Compression can allow us to make smart tradeoffs between IO and CPU. This is necessarily protocol-specific, because different protocols use compression in different ways. Finagle’s approach to compression is that once it’s configured, customers shouldn’t need to think about it–aside the configuration setup, and marking messages as compressed or not in some protocols, it should behave the same way as if you were sending uncompressed messages.


In HTTP, we compress messages according to the HTTP spec, using the Accept-Encoding and Content-Encoding headers. However, the application doesn’t need to interpret either of them manually. By default, servers will compress messages with text-like `Content-Type`s, but nothing else. By default, clients will decompress the messages it knows how to decompress automatically.

To set up compression, All the application needs to do is configure Http.Client#withDecompression and Http.Server#withDecompression or Http.Server#withCompressionLevel. -1 is the default compression level, and will only compress messages with text-like `Content-Type`s. Although the HTTP spec does not officially support server-side decompression, some clients can send compressed HTTP requests, so we support that behavior.

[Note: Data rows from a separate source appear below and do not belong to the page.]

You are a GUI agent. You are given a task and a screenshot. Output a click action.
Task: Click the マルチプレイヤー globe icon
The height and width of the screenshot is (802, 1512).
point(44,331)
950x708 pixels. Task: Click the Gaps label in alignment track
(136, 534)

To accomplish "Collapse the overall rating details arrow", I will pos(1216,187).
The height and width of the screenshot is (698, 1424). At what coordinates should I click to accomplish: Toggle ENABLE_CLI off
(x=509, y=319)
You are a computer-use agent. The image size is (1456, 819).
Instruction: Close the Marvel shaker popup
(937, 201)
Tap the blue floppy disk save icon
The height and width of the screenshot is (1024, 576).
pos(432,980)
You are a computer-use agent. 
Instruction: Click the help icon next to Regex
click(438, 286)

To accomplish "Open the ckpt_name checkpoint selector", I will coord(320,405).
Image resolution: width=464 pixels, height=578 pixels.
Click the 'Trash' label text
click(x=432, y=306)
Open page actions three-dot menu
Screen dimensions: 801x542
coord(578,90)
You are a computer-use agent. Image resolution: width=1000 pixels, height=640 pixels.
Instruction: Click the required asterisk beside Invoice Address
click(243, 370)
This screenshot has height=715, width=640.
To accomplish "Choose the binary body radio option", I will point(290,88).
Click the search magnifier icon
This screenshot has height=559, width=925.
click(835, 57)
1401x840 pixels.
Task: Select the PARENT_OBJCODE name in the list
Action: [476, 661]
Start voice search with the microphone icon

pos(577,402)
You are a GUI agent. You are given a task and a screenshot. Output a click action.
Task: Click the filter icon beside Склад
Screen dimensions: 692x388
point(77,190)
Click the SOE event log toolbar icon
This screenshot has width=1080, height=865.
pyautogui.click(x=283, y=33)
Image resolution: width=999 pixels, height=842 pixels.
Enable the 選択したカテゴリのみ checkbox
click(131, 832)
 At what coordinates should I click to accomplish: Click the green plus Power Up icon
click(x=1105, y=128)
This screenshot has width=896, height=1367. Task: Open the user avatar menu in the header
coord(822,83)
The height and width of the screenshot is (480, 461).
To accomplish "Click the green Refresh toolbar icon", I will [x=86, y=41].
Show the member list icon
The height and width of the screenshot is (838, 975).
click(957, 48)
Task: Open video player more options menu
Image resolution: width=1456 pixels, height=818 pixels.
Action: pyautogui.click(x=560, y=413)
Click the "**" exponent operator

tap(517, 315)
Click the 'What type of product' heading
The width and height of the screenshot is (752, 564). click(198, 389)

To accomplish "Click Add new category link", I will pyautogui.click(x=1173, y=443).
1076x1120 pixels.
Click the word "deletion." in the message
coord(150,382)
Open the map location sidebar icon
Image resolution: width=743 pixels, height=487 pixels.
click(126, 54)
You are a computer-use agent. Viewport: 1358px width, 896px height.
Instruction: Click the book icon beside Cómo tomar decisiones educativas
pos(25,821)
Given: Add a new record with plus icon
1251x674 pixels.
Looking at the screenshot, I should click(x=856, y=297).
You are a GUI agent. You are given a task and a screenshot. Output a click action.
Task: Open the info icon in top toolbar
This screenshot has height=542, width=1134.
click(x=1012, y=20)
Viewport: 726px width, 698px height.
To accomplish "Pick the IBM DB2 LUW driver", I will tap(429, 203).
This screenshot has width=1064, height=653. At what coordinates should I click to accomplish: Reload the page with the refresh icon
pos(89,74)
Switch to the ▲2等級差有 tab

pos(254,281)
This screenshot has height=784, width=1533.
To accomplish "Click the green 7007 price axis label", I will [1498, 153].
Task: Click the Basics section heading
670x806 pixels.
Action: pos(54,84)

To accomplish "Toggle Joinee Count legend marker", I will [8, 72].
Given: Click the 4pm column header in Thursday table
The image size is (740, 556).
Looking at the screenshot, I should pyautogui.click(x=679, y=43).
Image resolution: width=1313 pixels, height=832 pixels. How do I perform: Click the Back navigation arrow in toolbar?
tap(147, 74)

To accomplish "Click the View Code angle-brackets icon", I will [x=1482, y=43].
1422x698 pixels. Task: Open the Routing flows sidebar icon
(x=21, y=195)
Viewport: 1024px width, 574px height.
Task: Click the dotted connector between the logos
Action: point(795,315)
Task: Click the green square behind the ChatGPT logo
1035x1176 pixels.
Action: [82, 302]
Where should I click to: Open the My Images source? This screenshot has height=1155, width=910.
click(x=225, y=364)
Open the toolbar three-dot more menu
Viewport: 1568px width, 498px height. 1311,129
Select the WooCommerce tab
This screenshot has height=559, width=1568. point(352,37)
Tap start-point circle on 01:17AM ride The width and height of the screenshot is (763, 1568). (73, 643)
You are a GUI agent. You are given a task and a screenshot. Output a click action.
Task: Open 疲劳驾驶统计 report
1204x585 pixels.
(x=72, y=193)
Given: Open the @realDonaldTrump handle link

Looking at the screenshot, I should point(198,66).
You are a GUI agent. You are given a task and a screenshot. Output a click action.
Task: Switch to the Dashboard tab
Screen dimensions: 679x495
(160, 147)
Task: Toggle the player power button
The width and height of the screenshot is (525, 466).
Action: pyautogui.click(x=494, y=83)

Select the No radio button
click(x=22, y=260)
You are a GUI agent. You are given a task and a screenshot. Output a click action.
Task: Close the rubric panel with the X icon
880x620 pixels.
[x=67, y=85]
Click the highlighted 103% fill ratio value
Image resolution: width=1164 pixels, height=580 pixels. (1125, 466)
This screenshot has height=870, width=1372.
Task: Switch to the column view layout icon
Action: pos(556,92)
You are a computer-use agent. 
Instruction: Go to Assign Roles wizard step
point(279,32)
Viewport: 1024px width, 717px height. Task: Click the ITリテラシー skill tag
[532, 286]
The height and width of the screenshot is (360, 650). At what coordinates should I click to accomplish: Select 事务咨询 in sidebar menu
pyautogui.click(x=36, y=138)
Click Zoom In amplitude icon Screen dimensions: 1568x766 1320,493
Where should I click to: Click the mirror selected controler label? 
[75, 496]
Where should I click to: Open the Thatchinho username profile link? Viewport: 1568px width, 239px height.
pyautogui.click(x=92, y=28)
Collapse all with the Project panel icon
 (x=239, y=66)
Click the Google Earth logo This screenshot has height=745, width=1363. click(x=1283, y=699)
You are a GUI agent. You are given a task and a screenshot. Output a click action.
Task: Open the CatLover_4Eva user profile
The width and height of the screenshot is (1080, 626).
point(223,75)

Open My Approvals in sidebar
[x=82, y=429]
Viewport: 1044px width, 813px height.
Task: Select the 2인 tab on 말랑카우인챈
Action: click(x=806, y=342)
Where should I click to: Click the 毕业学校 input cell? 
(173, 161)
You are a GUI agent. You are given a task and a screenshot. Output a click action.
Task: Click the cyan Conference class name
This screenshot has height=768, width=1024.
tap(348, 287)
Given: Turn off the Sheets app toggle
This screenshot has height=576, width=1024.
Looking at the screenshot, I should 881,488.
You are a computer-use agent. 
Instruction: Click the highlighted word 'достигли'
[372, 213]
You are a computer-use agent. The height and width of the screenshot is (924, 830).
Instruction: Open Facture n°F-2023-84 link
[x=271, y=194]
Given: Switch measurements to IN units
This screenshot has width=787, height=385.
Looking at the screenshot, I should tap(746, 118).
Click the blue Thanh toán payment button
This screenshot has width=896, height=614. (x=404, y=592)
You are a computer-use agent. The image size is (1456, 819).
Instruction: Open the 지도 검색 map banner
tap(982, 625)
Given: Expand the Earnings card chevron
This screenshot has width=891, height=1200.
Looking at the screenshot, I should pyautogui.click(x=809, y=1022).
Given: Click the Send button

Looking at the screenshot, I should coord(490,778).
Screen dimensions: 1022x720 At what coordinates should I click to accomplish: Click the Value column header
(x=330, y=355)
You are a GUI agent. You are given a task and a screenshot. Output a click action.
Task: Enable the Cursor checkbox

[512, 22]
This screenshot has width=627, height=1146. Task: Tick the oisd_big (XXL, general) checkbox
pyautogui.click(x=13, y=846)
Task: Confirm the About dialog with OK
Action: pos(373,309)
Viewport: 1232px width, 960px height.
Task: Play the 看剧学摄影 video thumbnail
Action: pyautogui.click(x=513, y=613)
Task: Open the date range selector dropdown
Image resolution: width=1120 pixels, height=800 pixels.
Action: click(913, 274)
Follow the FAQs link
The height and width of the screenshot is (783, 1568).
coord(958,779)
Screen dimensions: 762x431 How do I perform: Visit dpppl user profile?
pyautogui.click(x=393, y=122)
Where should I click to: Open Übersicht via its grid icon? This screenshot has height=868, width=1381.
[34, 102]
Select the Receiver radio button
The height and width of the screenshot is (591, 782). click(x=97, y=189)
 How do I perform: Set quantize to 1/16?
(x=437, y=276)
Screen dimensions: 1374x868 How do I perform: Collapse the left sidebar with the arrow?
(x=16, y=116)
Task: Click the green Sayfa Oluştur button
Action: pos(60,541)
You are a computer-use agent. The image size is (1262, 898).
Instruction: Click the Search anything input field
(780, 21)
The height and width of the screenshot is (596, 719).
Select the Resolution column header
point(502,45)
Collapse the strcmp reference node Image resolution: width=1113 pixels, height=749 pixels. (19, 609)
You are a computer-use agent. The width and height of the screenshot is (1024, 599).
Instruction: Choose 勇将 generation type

import com.twitter.finagle.{Http, Service}
import com.twitter.finagle.http.{Request, Response}

def bigPayloadService: Service[Request, Response] = ???
val server = Http.server
  .serve(":8080", bigPayloadService)
val client = Http.client
  .withDecompression(enabled = true)

This will set up a server, and a client that can talk to it. When the client sets the Accept-Encoding header (or com.twitter.finagle.http.Fields.AcceptEncoding), the server will know that it’s safe to compress the response, using the encoding that’s specified in the Accept-Encoding, and it will compress the response and set the Content-Encoding header.

Note that on the server-side, we don’t strip the Accept-Encoding header when handing it to your service implementation. This means that HTTP proxies should manually strip the Accept-Encoding header if they don’t want to propagate it to the next hop. If compression is enabled on a server, setting the Content-Encoding header in the response means that the server will not attempt to compress the response. On the client-side, the Content-Encoding header will be dropped after the message is decoded, and will be preserved if the client does not decode it, whether it is because it is not configured to decode it or because it is unable to do so.

Out of the box, Finagle supports “gzip” and “deflate”.


ThriftMux supports a different kind of compression, which is for the entire ThriftMux session, not just an individual message. This has significant benefits in terms of being able to compress data better, since the dictionary that you use for compressing can collect more data on how to compress for your mix of data.

ThriftMux negotiates compression in the Mux handshake, where the client and the server can each say which protocols they are willing to use to compress, for messages from the client to the server, and separately for messages from the server to the client.

The three modes of compression are Off, Accepted and Desired. If one of the peers sets their mode as Off, they will not compress the session. If either of the peers sets their mode as Desired, and the other is either Accepted or Desired and both peers can agree on at least one compression format, then they will compress the stream. If a peer sets their mode as Accepted, it means that it is able to compress (or decompress, as the case may be) using the specified compression formats.

The default configured compression format is Off, so enabling compression means that you need to configure it as Accepted or Desired as appropriate. Here’s what configuring it looks like:

import com.twitter.finagle.ThriftMux
import com.twitter.finagle.mux.transport.{Compression, CompressionLevel}

val compressor = Seq(Compression.lz4Compressor(highCompression = false))
val decompressor = Seq(Compression.lz4Decompressor())
val compressionLevel = CompressionLevel.Desired

def bigPayload: BigPayload.MethodPerEndpoint = ???
val server = ThriftMux.server
  .withCompressionPreferences.compression(compressionLevel, compressor)
  .withCompressionPreferences.decompression(compressionLevel, decompressor)
  .serveIface(":8080", bigPayload)
val client = ThriftMux.client
  .withCompressionPreferences.compression(compressionLevel, compressor)
  .withCompressionPreferences.decompression(compressionLevel, decompressor)

Currently, lz4 is the only supported compression format for ThriftMux. If you would like to use compression, you should add a dependency on the lz4-java library.